PASSAGE PROVIDED:
· · · · · · ·

We used a mixed methodological design to identify the forms of energy citizenship and their characteristics in Spain and Portugal and to understand the conditions that foster or hinder different forms in this region of Europe.

Previous research has identified different types of energy initiatives present in EU countries. These previous efforts, such as the database created in the H2020 Energise project (Jensen et al., 2017) or cases studied in other EU projects on energy transitions and social innovations were used as a starting point to create a comprehensive catalogue of approximately 600 ENCI initiatives in Europe.

For the selection of the initiatives, unified criteria were established by the consortium: only European initiatives were included, meaning those active either in the European Union, in the EEA or in ascension countries; and that were currently active or had concluded after 2015, when the EU Energy Strategy was published. Five criteria for the selection of cases were used: (a) type of geographical area covered by the initiative (rural, peri-urban and urban); (b) main focus of the initiative, differentiating between those whose direct focus is energy production and consumption, those who address mobility, and those who try to foster sustainable lifestyles from a more holistic perspective, with indirect effects on energy system transformation; (c) type of agency exhibited by the case, either individual or collective and the sphere in which it operates (private, organisational, public, citizenship-based or hybrid, and social movements); (d) outcome orientation, either reformative or transformative, and (e) attention paid to gender and issues of equity, more broadly.

The initiatives selected as meeting the above criteria were mapped through their websites and official documents. The H2020 Energy Prospects consortium designed a survey (Survey Monkey, Vadovics et al., 2022) related to the 5-level approach to identify and classify the different cases and to describe their characteristics. A set of research questions were formulated for each of the cases. These were included in the online survey tool and case researchers were asked to provide an answer based on extended analyses of case documents. The questions included: basic information about the case and the documents used to analyse it; basic characteristics of the case; its objectives and motivations, results, and progress towards objectives; the evolution of the case, including its start, changes over time and reasons for termination, if the case; the actors involved; the governance structure, functioning and funding; and specific questions regarding the theoretical ENCI typology to test (i.e., individual/collective agency, and reformative/transformative outcome orientation).

To both validate and deepen the analysis on the regional characteristics of the different ENCI cases encountered (Pel et al., 2022b) a stakeholder consultation workshop was held energy citizenship experts and stakeholders in Galicia (a Spanish region bordering the Portuguese territory) with which, historically, it has been twinned for reasons of language, proximity, and transnational cooperation.

The purpose of this workshop was to refine the ideal ENCI typologies with key informants, for which seven mainly non-academic ENCI experts and practitioners were selected to discuss key aspects of their experiences with the typology developed in Debourdeau et al. (2021). This workshop was carried out simultaneously by several partners in different regions (Berlin, Germany; Budapest, Hungary; and Galicia, Spain; and Wallonia, Belgium). A common script was used by the different partners; that is: could you identify two regional examples of ENCI; could you identify one example of ENCI for each type of agency? could you identify two examples of reformative/transformative ENCI? what are the social, political, economic, and geographical factors that favour/hinder the emergence of ENCI types in the region?

· · · · · · ·

RECORDS SUPPLIED:
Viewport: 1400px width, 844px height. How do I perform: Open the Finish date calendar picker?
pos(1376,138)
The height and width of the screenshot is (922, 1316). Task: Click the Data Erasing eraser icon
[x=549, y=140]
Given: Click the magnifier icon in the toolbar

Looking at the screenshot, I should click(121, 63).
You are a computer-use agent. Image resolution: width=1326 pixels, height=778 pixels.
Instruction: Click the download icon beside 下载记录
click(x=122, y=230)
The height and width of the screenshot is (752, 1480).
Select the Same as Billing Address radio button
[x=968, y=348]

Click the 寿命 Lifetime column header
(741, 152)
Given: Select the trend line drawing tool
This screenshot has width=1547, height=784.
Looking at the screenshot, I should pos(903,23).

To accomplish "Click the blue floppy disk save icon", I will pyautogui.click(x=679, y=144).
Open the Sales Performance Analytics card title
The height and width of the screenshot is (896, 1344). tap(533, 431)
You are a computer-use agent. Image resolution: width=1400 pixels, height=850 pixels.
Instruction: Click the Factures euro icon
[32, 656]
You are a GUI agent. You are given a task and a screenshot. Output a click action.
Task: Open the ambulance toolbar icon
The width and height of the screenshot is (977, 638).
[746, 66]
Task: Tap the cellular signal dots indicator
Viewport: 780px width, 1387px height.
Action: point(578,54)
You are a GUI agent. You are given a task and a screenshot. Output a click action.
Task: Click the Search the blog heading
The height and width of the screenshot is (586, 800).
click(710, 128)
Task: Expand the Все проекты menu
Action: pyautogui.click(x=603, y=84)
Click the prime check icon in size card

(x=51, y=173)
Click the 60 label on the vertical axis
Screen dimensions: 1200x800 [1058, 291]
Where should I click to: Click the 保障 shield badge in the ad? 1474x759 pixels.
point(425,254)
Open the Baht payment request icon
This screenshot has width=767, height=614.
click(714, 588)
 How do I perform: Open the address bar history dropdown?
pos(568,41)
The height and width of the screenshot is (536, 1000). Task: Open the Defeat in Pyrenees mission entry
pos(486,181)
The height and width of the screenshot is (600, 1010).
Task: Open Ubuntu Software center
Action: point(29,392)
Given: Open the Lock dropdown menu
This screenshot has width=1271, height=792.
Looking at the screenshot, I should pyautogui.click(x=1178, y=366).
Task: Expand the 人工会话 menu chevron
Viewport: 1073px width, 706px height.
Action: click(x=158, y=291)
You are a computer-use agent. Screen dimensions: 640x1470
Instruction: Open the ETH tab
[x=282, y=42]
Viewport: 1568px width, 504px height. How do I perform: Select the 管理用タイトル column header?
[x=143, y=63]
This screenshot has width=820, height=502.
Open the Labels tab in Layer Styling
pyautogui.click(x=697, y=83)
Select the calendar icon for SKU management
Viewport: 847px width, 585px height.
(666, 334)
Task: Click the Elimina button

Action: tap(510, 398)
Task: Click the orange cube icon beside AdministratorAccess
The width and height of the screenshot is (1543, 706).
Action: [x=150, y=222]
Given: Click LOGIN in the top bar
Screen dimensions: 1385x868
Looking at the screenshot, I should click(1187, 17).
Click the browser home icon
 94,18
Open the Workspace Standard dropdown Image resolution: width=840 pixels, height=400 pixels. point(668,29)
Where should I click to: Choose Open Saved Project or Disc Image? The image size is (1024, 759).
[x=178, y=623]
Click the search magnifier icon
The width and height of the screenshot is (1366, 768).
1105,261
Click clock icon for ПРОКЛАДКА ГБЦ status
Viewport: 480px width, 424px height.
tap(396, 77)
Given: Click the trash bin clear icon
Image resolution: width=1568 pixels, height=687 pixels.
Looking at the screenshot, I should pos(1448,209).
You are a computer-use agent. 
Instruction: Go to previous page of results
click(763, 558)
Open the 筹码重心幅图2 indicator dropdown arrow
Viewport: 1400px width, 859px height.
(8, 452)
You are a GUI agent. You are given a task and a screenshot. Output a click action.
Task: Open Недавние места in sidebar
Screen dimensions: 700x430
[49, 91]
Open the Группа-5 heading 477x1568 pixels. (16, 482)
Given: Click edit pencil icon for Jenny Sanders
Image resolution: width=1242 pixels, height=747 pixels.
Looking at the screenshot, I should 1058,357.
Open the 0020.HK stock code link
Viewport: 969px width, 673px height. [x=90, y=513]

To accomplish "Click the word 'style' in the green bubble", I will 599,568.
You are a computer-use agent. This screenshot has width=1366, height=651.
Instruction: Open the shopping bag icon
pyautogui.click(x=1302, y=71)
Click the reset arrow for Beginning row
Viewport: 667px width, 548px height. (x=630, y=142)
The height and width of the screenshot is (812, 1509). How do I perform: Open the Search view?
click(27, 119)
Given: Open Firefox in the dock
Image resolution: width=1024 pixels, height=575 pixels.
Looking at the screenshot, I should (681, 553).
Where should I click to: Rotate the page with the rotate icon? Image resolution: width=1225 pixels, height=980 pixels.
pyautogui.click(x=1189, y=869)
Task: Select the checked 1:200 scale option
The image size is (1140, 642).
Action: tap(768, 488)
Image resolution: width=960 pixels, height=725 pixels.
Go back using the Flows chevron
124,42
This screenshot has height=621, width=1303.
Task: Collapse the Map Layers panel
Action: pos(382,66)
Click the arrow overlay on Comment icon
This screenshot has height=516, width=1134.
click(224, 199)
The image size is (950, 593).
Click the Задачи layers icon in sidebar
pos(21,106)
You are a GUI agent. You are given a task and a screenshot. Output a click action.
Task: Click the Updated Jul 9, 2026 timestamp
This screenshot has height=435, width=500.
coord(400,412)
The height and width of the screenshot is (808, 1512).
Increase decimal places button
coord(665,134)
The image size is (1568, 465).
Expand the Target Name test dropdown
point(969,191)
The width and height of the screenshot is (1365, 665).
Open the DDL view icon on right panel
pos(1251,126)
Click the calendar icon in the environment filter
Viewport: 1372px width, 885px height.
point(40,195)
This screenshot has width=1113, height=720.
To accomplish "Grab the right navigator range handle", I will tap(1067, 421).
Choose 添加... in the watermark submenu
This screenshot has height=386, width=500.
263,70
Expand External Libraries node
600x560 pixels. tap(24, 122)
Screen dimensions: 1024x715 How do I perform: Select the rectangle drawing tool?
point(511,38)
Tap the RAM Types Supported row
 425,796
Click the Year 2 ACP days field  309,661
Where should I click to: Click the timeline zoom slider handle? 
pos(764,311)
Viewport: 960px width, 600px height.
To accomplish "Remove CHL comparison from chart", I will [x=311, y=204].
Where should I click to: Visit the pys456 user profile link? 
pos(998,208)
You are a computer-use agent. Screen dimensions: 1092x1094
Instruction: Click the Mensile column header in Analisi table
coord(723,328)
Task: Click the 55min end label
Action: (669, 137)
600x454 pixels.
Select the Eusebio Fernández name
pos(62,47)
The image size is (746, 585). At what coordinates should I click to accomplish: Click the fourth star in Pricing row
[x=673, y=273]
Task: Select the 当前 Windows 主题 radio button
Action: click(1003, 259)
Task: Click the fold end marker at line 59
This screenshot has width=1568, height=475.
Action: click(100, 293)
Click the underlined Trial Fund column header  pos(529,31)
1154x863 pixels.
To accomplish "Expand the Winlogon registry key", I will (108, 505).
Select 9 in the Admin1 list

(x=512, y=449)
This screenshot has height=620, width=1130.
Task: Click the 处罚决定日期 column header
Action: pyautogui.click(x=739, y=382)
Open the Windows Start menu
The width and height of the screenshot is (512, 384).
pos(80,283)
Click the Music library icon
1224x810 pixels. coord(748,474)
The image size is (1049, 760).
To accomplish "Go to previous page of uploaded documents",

· · · · · · ·

WHAT IS ASKED:
1. Answer each question using the energy citizenship passage.
(a) About how many ENCI initiatives were in the comprehensive catalogue?
(b) An initiative that had concluded had to end after which year to be included?
(c) How many ENCI experts and practitioners were selected for the workshop?
2. Change the energy citizenship passage between "The purpose of" and "in the region?", inclusive, so that "script" becomes "protocol".
3. Write what comes next in the energy citizenship passage, starting after its last sentence.
The lines are not needed for these tasks.

ANSWERS PER TASK:
1.
(a) Approximately 600.
(b) 2015.
(c) Seven.

2.
The purpose of this workshop was to refine the ideal ENCI typologies with key informants, for which seven mainly non-academic ENCI experts and practitioners were selected to discuss key aspects of their experiences with the typology developed in Debourdeau et al. (2021). This workshop was carried out simultaneously by several partners in different regions (Berlin, Germany; Budapest, Hungary; and Galicia, Spain; and Wallonia, Belgium). A common protocol was used by the different partners; that is: could you identify two regional examples of ENCI; could you identify one example of ENCI for each type of agency? could you identify two examples of reformative/transformative ENCI? what are the social, political, economic, and geographical factors that favour/hinder the emergence of ENCI types in the region?

3.
For the selection of informants, a series of steps were carried out: first, an extensive review of different governmental organisations, companies, and various intermediary institutions in Galicia and with a high level of knowledge on the subject (more or less explicitly) was carried out. A database was created with the most relevant information regarding 42 organisations and their representatives (names, contacts, location); secondly, the database was filtered to seek representativeness of the three sectors: Government, intermediaries of the Civil Society and Business; thirdly, contact was established by e-mail with 3–4 agents for each of the three sectors. Finally, seven experts from all over Galicia participated and signed their consent to record the meeting to facilitate its subsequent transcription and authorised the use of the data derived from the event. Each participant had a high-decision making level in his/her organisation, included one of the biggest energy providers, two officials from local and regional public administration and one from a regional delegation of a national centre, one member of a R&D centre, and two representatives of institutions in the construction sector, one of them coming from a non-profit association.

The workshop was held in one morning, from 11 am-14 pm. It was structured in such a way that, at the beginning, members of the research team gave an overview of the project and the ENCI typology (Figure 1) just to structure and focus the workshops. Through the common questions, discussion was opened, and a broader systematic exploration was possible. Conceptual categories were further explored in the context of the social, cultural, economic, and geographical conditions that give rise to ENCI forms. Six people moderated the three-hour workshop in a hybrid format. The role of the moderators was that of modest facilitators, alternating short introductions to the topics with individual and group work and collective discussions afterwards.

3. Results

Results that are presented below give an overview of the representative and visible ENCI types in the Spanish and Portuguese territories. Note that the theoretical model of ideal ENCI types tries to reflect all the possibilities of agency and outcomes, but the aim of this study is just to verify which of these ideal types fit with the reality studied. So, this mapping was carried out under demanding criteria (see methodology) and, as a result, it has revealed initiatives that are manifested in the territory. Latent initiatives may have remained hidden, as well as some others that do not have information available to the public (necessary for the mapping) or that are not known by people involved in the Galician region (stakeholders’ workshop).

3.1. Results of energy citizenship mapping

The Spanish and Portuguese mapping included 43 cases distributed throughout the peninsular and insular territory. Table 1 shows a comparison between both countries in terms of potential ENCI initiatives by geographical area covered and aim.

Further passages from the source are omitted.